Cultural exchange

Louvre secures key Italian loans for Leonardo retrospective

The Vitruvian Man—normally only shown for a few weeks every six years—will travel from Venice’s Gallerie dell'Accademia to Paris

Venice will lend Leonardo's iconic Vitruvian Man (1490)

Leonardo da Vinci's Vitruvian Man will go on show after all at the Louvre retrospective devoted to the artist, when it opens on 24 October. The loan from the Gallerie dell'Accademia in Venice was announced along with several others at a meeting in Paris on Tuesday between the French and Italian culture ministers Franck Reister and Dario Franceschini. The agreement puts an end to a cultural exchange controversy that erupted under Deputy Prime Minister Matteo Salvini's government, which fell earlier this month.

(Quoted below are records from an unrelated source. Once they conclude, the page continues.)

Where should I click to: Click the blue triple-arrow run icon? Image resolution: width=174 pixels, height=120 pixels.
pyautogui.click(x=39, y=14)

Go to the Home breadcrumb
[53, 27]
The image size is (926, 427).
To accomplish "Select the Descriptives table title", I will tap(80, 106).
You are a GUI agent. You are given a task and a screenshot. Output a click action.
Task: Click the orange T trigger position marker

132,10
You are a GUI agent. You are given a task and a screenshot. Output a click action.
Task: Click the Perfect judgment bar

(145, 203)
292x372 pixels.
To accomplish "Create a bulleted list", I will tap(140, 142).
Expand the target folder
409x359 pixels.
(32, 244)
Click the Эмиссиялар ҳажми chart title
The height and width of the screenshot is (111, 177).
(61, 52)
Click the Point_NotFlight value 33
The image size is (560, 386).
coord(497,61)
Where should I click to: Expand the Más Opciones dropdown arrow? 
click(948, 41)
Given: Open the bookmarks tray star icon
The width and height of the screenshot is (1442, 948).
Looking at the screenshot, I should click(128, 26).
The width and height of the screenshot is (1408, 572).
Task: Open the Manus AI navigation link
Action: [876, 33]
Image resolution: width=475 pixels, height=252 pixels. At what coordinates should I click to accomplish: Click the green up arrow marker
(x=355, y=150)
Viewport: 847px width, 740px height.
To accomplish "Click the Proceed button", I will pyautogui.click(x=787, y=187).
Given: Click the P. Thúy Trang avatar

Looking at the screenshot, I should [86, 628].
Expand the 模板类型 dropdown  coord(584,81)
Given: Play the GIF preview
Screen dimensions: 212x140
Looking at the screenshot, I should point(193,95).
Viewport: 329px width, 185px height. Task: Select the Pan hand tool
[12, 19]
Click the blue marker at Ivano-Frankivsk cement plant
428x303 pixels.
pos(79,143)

Franceschini had agreed to the loans when he was in previously office in 2017, but far right members of the Salvini government questioned the deal, accusing France of trying to marginalise Italy and monopolise the 500th anniversary of the celebrated artist’s death.

At their meeting, the two ministers signed an agreement praising cultural cooperation throughout Europe and planning an exchange of loans for the Louvre's exhibition and the Rafael show in the Scuderie del Quirinal in Rome in 2020. The Louvre agreed to lend the portrait of Baldassare Castiglione and Rafael’s self portrait with a friend, as well as five drawings, two of them by his assistant Gianfrancesco Penni.

For its part, Italy pledged an impressive series of works for the Leonardo retrospective, including the Vitruvian Man from the Gallerie dell'Accademia, which is normally shown only a few weeks every six years. The duration of the loan to the Louvre has not yet been determined.

Despite resistance from the Uffizi director’s, Eike Schmidt, the Italian Minister also decided to loan six works from the Florence museum, including the very first drawing signed and dated by the artist, a view of the Arno river, and the oldest copy of the Battle of Anghiari, the lost fresco that Leonardo painted for the Florentine Republic. The Uffizi will also send one of the best copies of Leonardo’s Leda, also lost since the 17th century, and drawings such as a study for the Adoration of the Magi, the monumental painting that is impossible to move from Florence, and two studies of drapery. The show will thus confront 12 of the artist's 16 drapery studies in a special section of the show. The only major work on the Louvre's wish list that won't be included in the exhibition is the Annunciation (ca 1472) also at the Uffizi.

Although they did not need to be included in this formal protocol, Italy confirmed all the loans already secured from Venice, Rome, Turin and Parma, including the brilliant Scaglipiata (Head of a Woman, around 1508) from Parma's Galeria Nazionale.